Instructions for the task: Go through the lines below and tally those containing the string "agent". Respond with the number only.

(Stored data)

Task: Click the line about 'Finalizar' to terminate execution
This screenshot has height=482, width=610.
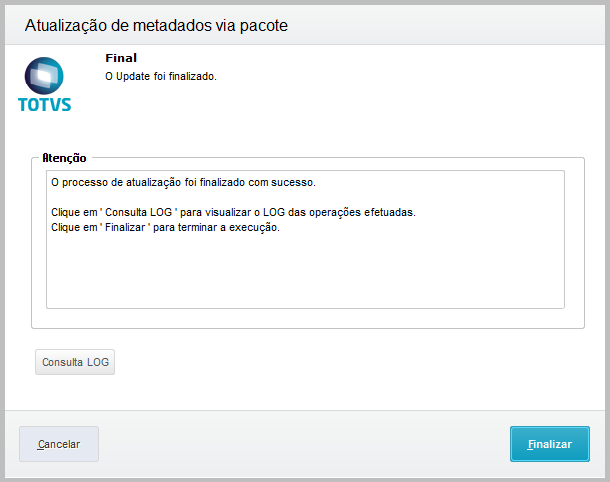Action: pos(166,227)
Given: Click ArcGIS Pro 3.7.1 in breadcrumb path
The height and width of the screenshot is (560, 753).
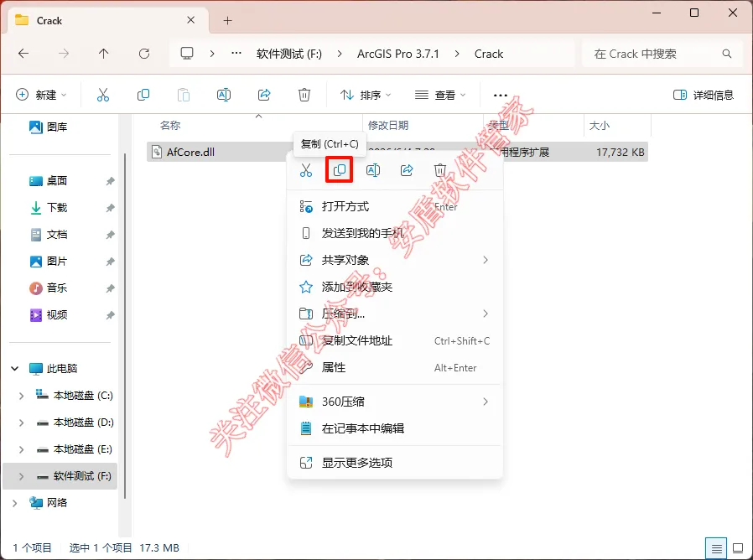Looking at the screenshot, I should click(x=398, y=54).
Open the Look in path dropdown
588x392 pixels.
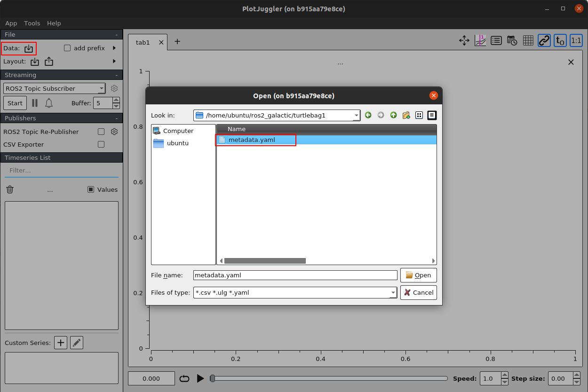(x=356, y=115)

==

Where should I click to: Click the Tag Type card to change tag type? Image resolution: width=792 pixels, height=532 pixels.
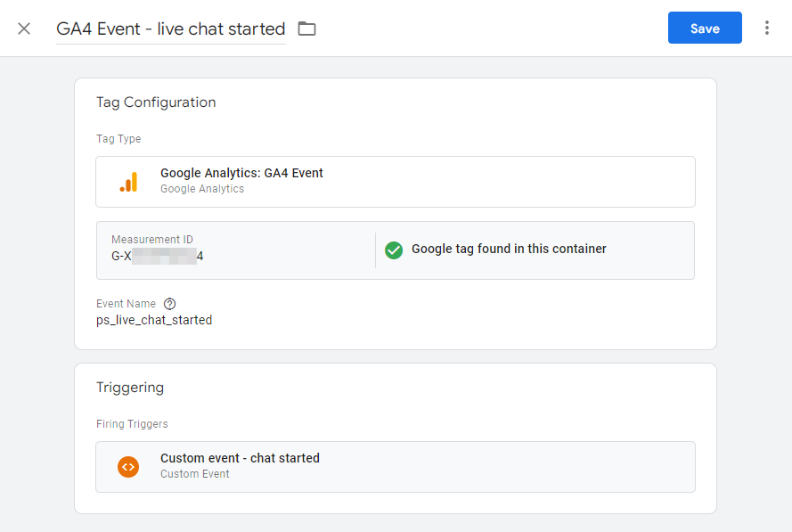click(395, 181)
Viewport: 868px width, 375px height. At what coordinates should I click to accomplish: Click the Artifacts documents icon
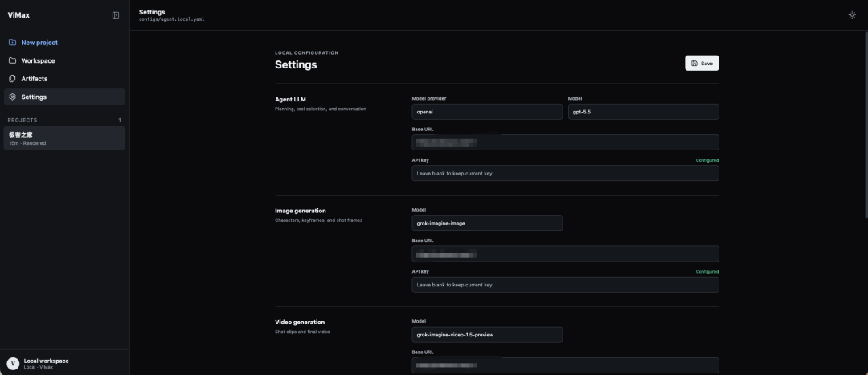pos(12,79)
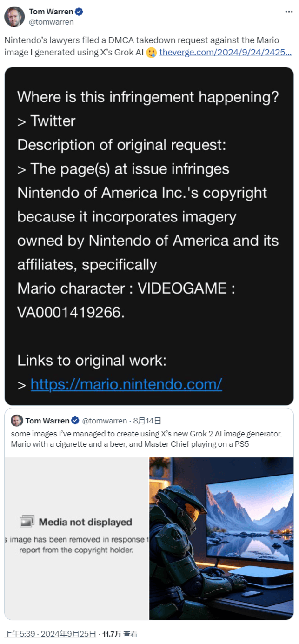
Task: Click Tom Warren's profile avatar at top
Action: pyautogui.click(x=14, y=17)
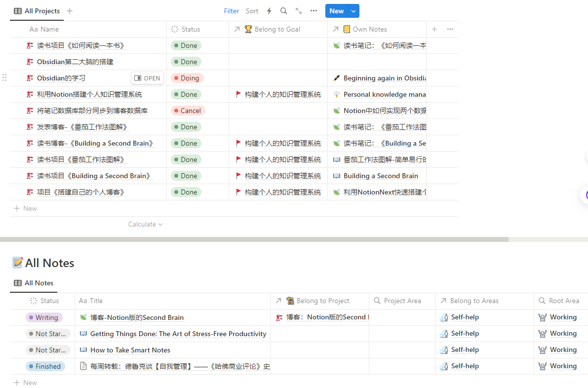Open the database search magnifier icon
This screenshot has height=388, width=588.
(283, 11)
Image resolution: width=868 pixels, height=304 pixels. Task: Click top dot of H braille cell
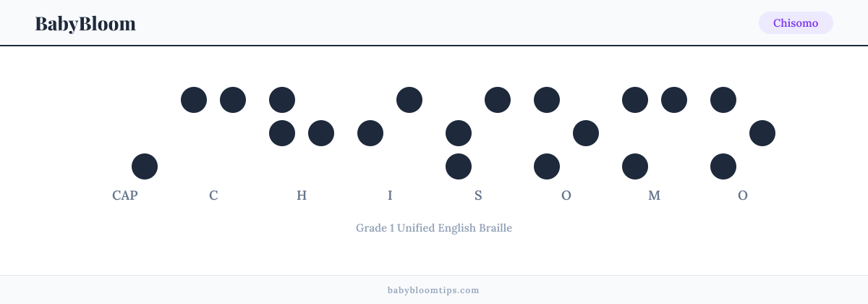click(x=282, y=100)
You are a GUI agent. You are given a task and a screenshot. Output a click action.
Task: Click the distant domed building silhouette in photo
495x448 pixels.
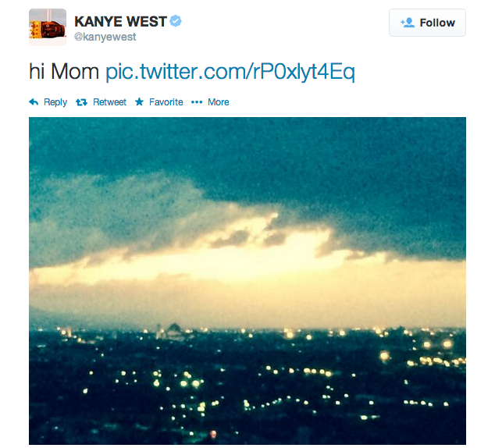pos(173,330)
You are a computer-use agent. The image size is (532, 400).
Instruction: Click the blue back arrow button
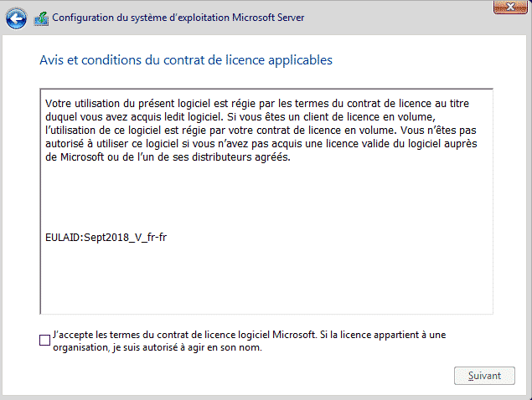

Answer section: 2